═══ Document segment ═══

Computer scientists at MIT have developed a 110-core CPU chip based on a new architecture in which, instead of bringing data across the chip to the core that happens to want it, the program is moved to the core where the data is stored. In practice, this new architecture reduces the amount of on-chip data exchange tenfold, along with cutting the heat and infrastructure demanded by conventional chip architecture.

You may have noticed that the rapid progress of computing power has become a bit sluggish in the past decade or so. While Moore's law is still intact, clock speeds have stalled at about 4 GHz, instead of the 50 GHz we would now have achieved based on historical rates of increase.

Multiple-core chips are commonly used to increase peak computing speeds, but run into problems with overheating as data is shuffled back and forth between the cores. MIT professor Srinivas Devadas offers a path to increased computing power by instead moving the program to a core having direct access to the required data.

The number of transistors (MOSFETs – Metal Oxide Silicon Field Effect Transistors) that can be integrated onto a single chip continues to double about every two years, as the feature size of lithographic process technology shrinks. However, Moore's law, as this is called, is only one part of why computing power has grown so rapidly.

The other part is Dennard scaling, which describes how the performance of the MOSFETs scale with decreasing feature size.

═══ Listed records ═══

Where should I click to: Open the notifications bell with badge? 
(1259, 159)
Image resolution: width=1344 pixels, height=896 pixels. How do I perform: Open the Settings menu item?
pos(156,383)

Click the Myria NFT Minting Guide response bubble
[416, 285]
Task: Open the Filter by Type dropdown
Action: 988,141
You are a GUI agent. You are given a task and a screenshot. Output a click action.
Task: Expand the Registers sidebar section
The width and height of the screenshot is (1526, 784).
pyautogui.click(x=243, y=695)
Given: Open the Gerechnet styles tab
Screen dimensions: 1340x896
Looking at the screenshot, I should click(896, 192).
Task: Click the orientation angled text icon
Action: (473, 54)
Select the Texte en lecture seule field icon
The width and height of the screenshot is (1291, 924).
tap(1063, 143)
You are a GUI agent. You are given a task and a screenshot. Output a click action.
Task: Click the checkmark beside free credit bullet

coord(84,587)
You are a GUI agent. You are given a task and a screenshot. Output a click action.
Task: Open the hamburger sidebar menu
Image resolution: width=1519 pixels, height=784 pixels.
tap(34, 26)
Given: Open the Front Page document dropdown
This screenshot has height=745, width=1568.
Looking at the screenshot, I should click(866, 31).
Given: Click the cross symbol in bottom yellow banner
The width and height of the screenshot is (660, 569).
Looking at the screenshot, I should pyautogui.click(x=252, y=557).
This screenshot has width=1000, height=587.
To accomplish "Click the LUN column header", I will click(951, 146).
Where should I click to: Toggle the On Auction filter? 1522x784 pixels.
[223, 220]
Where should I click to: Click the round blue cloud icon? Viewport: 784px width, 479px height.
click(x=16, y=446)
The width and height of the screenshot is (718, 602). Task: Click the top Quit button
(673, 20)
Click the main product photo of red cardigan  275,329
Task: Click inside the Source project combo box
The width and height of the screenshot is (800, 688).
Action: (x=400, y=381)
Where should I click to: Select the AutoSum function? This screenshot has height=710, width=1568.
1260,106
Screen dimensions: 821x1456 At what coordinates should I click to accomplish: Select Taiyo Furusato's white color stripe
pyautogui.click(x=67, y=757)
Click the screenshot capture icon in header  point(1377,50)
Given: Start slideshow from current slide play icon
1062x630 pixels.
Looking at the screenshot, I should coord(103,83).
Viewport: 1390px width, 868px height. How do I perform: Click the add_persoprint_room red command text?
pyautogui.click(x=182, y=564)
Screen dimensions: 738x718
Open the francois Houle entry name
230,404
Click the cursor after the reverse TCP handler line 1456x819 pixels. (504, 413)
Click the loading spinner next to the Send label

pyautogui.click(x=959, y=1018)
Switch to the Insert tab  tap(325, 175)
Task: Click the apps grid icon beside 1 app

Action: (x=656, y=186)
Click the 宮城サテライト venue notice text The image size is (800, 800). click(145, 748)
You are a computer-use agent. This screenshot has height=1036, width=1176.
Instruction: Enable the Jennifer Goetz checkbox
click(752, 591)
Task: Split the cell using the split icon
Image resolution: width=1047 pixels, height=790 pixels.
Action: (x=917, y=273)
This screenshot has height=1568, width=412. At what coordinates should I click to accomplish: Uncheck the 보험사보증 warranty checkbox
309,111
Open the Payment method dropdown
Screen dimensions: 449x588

═══

# Directions
In the article about MIT's 110-core chip, at roughly what speed have clock speeds stalled?

# Output of the exercise
About 4 GHz.